What you are asked to do> All lines with the word "computer" must be pulled from the entries below.

Data records>
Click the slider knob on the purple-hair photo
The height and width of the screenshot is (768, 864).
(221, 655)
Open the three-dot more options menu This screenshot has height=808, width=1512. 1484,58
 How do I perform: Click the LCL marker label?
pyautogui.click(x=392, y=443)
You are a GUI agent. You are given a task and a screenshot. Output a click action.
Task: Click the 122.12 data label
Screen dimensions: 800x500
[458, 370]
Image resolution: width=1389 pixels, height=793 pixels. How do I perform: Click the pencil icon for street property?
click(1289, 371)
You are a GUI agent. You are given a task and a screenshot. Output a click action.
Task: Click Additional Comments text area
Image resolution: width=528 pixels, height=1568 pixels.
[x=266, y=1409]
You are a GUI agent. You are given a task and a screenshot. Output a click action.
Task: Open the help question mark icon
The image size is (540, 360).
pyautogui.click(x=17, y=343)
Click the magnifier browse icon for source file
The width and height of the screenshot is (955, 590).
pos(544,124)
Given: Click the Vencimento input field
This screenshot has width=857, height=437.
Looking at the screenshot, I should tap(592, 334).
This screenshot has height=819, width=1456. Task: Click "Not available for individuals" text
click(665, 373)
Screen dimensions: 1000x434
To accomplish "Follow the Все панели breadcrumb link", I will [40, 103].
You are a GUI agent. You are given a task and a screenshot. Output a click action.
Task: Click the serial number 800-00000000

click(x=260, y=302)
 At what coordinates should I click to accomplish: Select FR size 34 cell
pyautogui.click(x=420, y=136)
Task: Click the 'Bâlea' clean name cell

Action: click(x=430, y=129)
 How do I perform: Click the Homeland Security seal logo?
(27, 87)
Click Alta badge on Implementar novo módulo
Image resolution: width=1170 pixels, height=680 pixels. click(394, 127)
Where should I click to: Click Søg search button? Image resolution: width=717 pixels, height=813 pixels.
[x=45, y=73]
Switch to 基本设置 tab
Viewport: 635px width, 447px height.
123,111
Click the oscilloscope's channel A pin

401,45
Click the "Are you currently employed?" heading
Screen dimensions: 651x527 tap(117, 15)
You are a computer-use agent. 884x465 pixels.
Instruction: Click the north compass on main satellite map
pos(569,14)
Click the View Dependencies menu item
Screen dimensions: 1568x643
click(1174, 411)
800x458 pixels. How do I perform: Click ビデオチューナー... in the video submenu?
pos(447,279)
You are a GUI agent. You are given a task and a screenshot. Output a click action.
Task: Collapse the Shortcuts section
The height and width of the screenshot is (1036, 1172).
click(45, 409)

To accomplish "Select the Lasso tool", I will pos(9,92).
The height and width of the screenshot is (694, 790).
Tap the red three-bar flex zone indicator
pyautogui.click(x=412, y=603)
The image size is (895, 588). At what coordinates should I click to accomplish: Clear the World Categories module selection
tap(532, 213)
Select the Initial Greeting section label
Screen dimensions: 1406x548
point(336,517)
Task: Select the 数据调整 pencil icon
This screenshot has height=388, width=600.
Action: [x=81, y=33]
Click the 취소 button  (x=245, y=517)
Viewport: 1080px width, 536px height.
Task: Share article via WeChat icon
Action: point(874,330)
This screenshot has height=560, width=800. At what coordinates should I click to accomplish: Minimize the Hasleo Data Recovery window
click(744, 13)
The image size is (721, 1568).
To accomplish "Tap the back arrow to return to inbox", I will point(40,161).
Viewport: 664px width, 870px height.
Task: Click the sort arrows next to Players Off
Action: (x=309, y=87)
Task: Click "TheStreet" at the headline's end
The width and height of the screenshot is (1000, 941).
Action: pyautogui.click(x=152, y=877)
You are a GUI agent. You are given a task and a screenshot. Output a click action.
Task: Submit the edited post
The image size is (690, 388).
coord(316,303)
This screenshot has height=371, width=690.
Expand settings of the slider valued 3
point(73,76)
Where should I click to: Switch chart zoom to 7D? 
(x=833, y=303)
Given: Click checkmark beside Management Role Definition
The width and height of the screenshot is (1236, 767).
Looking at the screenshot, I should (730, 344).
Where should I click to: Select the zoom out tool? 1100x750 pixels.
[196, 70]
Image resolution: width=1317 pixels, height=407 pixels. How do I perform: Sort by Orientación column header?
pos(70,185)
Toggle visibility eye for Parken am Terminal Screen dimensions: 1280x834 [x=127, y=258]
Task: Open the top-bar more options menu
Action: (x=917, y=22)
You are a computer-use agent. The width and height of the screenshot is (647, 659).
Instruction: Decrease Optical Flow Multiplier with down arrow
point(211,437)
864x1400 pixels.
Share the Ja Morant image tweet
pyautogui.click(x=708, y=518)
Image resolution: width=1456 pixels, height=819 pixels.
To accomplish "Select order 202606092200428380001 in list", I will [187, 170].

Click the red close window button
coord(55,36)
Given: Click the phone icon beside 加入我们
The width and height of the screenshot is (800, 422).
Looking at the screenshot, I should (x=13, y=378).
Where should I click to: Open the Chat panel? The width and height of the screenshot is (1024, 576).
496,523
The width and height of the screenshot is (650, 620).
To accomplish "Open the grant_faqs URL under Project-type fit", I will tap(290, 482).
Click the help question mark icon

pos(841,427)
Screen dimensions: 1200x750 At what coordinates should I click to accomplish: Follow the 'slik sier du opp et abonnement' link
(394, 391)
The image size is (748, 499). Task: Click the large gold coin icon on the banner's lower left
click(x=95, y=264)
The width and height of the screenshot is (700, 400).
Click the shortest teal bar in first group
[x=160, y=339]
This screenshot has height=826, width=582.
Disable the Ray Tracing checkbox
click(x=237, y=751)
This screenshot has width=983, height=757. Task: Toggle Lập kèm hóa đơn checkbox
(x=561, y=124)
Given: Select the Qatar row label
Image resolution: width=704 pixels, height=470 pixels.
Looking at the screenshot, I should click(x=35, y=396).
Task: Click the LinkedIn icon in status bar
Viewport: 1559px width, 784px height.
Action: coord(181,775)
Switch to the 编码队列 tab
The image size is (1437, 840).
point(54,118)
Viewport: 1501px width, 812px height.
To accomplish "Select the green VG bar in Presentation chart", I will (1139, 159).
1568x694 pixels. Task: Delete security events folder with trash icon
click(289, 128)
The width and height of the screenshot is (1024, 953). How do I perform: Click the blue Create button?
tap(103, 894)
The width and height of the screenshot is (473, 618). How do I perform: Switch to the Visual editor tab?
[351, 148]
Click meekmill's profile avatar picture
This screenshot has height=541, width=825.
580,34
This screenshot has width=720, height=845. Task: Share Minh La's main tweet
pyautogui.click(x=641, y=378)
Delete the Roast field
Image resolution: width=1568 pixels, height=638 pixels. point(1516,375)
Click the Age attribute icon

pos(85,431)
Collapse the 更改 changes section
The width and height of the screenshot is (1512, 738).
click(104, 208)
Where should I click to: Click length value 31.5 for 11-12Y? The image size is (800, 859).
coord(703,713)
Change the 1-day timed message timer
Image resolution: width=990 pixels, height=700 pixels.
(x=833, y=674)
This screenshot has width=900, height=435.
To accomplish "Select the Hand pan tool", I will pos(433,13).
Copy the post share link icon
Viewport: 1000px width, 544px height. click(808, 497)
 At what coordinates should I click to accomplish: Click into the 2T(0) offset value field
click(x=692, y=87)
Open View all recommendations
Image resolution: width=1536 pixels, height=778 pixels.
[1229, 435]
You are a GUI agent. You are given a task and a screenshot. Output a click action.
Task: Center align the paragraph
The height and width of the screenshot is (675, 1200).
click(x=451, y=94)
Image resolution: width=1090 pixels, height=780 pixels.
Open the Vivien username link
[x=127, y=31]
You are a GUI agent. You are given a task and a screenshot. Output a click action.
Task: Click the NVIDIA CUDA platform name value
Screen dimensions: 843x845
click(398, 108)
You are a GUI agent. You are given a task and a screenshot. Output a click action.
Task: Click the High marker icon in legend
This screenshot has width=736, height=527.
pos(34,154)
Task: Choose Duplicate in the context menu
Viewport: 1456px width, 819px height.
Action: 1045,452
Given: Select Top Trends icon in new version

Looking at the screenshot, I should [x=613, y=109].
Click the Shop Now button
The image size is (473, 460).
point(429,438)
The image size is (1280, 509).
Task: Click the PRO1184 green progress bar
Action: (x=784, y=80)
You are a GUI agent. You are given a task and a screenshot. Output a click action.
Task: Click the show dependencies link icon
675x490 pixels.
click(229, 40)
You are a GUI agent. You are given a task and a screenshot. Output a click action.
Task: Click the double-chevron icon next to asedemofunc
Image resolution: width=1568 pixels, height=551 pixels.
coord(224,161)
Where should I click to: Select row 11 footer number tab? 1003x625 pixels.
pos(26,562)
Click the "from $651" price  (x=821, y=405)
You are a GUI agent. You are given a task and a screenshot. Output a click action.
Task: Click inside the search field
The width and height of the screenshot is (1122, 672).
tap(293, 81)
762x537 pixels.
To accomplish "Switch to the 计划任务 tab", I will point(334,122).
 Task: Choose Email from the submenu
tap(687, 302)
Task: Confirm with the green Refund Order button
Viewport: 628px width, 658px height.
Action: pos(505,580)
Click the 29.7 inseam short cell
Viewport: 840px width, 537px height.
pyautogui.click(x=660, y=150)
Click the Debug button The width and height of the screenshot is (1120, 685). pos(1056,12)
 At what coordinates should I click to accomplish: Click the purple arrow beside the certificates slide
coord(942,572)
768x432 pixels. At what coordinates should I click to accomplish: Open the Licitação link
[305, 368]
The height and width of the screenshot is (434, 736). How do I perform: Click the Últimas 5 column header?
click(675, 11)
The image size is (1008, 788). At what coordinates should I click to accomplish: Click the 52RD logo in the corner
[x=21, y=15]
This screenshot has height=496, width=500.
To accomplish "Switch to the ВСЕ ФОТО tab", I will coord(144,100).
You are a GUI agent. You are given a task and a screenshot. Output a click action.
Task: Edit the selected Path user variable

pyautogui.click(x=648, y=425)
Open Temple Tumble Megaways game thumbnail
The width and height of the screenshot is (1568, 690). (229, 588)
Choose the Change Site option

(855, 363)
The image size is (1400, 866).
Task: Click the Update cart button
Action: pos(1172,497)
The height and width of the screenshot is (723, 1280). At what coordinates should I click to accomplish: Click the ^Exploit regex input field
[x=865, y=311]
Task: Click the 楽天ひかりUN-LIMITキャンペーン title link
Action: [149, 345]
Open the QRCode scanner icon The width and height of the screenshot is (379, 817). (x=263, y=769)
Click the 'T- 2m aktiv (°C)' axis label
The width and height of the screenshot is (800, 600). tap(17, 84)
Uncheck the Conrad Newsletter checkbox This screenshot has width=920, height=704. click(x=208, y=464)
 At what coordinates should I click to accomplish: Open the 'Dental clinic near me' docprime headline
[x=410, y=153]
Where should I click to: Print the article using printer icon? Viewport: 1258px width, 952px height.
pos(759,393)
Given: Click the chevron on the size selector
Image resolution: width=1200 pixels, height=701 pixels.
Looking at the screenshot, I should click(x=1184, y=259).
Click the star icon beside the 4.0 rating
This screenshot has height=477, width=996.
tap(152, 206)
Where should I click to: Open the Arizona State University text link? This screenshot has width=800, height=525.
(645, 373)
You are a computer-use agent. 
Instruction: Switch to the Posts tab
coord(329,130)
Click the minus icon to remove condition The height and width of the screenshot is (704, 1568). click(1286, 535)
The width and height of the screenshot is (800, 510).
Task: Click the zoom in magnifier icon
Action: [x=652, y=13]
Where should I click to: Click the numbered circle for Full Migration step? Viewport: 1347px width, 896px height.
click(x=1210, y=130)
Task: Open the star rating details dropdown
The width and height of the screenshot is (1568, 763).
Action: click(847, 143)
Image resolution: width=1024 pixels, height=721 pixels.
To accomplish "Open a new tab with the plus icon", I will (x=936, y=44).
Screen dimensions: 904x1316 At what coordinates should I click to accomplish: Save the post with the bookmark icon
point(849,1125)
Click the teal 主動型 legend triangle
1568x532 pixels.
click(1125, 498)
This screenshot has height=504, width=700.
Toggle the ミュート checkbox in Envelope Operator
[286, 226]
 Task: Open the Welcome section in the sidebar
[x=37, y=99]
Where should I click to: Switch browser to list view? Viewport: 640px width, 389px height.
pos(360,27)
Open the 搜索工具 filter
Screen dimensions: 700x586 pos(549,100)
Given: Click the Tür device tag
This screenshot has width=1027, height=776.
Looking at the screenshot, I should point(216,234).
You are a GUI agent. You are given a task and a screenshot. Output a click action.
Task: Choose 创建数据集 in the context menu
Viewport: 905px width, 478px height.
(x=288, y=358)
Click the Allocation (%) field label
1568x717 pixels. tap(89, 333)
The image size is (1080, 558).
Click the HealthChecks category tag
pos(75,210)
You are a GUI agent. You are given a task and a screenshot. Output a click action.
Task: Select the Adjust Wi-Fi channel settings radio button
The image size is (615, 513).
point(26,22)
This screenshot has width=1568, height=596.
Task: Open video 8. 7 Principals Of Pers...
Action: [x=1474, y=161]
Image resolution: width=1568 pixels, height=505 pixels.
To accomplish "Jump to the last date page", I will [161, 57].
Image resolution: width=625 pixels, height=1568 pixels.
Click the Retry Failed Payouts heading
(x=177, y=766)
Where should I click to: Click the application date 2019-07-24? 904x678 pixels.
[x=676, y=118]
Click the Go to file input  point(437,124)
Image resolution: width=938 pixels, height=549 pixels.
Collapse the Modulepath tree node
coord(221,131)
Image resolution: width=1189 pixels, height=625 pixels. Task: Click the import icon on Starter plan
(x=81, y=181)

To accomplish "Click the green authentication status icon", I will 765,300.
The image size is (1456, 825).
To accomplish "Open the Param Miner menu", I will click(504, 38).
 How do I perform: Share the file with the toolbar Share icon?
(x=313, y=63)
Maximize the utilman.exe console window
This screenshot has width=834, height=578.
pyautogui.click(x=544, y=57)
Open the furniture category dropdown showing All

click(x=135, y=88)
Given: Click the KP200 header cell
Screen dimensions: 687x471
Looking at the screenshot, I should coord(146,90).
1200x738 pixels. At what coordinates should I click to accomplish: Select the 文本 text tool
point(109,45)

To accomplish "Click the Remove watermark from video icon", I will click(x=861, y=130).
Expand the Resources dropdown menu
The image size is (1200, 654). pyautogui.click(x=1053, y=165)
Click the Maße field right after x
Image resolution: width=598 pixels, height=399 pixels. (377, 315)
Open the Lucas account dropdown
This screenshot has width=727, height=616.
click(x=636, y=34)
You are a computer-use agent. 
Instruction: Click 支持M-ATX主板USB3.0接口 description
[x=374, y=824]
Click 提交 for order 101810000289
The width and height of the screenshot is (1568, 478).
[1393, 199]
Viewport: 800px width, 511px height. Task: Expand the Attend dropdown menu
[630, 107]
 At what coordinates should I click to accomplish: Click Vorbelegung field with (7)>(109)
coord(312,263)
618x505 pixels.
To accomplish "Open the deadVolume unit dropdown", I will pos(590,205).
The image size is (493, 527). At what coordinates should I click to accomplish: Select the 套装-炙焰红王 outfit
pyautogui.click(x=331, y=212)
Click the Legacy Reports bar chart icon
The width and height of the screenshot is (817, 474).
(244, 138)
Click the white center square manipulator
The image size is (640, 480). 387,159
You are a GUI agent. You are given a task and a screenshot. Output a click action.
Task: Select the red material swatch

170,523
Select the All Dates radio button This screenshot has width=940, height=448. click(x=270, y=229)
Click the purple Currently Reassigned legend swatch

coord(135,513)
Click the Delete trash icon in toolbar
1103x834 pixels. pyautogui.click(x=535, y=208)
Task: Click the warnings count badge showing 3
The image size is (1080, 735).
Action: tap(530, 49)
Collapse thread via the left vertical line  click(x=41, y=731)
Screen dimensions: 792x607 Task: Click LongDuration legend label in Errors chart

Result of this task>
You are a computer-use agent. 884x465 pixels.
You are a computer-use agent. The width and height of the screenshot is (647, 659).
You are a computer-use agent. 
You are a computer-use agent. 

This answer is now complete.